• _DIRECTIVE 1_
Extract the part of the contrapositive exercise from "a) Contrapositive says" up to and including "contrapositive, is true.", without changing a word.

• _DOCUMENT EXTRACT_
================

Remark: God that was horrendous…

3.

Problem:

a)Write the contrapostive and converse of the following statement: “If x<0, then latex x^2-x>0$” and determine which (if any) of the three statements are true.

b) Do the same for the statement “if x>0 then x^2-x>0.

Proof:

a) Contrapositive says if x^2-x\leqslant 0 then x\geqslant 0. The negation says that if x<0 then x^2-x\geqslant 0

We note that x^2\leqslant x then 0\leqslant x. Thus, the contrapositive is true. The negation is not true. The actual statement, being logically equivalent to the contrapositive, is true.

b) This is exactly the same idea.

4.

================

• _GIVEN INFORMATION_
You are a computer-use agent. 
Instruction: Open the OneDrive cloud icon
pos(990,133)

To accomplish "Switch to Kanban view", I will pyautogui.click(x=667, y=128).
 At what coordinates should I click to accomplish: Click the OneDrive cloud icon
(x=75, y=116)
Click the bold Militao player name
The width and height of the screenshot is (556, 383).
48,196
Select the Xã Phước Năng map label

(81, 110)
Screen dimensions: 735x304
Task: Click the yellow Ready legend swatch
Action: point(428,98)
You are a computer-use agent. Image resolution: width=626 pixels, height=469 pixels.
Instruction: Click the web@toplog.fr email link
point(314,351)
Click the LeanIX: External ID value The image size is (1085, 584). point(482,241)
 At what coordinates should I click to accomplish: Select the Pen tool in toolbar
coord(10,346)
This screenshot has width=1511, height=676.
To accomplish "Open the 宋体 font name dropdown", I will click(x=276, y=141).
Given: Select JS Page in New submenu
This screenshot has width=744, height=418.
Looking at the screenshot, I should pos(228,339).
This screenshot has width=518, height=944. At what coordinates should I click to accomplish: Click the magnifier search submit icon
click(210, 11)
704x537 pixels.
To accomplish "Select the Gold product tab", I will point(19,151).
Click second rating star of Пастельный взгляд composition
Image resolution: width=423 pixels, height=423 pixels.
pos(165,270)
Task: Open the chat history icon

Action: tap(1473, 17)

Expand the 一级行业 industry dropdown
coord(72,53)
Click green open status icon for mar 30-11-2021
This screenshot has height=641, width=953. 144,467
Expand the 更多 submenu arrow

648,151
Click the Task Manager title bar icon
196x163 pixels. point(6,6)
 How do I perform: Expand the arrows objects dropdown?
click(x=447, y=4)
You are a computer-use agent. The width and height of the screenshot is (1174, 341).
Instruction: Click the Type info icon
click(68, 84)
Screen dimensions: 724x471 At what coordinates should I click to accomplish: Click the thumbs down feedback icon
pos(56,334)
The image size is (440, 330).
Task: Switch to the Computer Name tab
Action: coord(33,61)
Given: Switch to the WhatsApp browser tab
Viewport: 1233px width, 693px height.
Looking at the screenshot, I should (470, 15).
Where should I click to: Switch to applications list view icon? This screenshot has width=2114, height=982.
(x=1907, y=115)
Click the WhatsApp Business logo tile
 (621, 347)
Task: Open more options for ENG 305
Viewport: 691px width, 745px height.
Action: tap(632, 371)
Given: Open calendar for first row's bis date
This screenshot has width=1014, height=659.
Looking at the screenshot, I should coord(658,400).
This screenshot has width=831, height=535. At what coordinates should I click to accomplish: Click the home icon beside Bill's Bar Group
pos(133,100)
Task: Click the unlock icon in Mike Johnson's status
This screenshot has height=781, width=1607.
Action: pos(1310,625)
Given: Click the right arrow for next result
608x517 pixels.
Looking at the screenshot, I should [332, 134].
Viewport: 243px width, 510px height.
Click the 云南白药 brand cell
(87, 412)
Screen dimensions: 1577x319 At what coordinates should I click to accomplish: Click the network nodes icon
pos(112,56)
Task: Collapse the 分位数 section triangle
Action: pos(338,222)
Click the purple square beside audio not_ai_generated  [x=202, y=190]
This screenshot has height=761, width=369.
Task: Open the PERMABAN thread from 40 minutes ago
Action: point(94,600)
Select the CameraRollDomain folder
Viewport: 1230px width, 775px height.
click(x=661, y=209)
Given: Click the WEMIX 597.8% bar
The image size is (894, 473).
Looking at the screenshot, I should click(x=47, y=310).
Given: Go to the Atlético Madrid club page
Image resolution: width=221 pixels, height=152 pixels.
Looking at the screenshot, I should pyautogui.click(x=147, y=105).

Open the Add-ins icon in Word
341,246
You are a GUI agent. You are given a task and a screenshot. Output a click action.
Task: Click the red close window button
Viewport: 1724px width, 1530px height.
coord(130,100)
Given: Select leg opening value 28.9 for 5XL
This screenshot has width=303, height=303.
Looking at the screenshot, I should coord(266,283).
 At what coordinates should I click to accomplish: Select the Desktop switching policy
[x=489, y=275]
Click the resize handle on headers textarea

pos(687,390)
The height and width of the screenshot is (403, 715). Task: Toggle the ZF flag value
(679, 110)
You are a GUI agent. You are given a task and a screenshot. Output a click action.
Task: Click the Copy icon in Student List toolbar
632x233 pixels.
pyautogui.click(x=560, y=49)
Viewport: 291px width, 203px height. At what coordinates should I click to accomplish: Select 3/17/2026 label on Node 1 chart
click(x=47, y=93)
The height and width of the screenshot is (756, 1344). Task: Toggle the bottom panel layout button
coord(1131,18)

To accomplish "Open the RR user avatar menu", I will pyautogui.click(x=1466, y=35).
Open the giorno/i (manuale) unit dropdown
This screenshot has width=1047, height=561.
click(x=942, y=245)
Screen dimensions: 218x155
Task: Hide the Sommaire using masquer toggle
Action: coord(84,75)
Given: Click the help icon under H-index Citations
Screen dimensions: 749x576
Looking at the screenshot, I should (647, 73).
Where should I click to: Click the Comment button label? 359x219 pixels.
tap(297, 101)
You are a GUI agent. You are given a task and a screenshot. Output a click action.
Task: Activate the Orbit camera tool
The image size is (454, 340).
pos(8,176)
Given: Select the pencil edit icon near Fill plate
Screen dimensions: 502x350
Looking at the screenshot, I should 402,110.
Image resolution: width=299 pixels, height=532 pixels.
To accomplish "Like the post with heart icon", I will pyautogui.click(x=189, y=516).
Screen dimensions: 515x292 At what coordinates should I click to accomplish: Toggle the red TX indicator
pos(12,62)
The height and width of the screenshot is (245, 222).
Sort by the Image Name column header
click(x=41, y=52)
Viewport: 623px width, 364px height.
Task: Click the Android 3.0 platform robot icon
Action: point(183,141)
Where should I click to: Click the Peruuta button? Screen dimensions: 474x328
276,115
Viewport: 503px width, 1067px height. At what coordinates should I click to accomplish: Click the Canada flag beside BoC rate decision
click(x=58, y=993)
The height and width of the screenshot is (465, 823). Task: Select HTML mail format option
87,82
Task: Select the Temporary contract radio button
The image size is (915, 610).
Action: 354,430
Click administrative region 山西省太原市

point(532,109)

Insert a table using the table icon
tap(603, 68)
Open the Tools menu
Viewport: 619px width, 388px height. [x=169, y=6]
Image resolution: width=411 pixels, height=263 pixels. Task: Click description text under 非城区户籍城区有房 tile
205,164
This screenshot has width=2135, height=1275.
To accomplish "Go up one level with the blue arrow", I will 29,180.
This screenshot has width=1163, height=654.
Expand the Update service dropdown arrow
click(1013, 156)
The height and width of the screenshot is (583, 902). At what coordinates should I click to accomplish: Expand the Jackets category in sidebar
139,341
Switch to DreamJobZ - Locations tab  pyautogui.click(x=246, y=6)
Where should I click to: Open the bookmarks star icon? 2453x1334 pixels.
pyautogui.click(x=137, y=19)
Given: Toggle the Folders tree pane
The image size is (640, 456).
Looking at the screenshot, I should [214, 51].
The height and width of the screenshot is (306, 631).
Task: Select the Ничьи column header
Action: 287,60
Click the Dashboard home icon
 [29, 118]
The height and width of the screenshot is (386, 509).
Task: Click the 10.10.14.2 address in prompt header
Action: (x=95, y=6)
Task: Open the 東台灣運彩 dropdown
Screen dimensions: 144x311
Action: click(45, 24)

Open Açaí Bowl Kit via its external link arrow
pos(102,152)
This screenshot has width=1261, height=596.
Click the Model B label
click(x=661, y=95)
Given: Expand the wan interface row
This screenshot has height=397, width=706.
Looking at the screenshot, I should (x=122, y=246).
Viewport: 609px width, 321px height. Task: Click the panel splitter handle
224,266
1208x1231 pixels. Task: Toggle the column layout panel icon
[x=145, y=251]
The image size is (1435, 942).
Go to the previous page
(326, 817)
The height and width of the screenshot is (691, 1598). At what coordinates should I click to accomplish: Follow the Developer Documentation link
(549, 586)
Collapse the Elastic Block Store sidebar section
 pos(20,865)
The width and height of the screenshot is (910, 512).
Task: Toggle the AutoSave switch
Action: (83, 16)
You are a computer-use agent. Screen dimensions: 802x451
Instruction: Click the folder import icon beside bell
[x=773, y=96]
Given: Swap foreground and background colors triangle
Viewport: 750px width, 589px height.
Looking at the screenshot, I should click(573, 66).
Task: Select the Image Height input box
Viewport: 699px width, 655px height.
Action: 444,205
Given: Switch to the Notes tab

================

• _DIRECTIVE 2_
Copy the rows word for word, from the first row line up to and including the line with "(x=75, y=116)".

• _COMPLETE RESPONSE 1_
a) Contrapositive says if x^2-x\leqslant 0 then x\geqslant 0. The negation says that if x<0 then x^2-x\geqslant 0

We note that x^2\leqslant x then 0\leqslant x. Thus, the contrapositive is true. The negation is not true. The actual statement, being logically equivalent to the contrapositive, is true.

• _COMPLETE RESPONSE 2_
You are a computer-use agent. 
Instruction: Open the OneDrive cloud icon
pos(990,133)

To accomplish "Switch to Kanban view", I will pyautogui.click(x=667, y=128).
 At what coordinates should I click to accomplish: Click the OneDrive cloud icon
(x=75, y=116)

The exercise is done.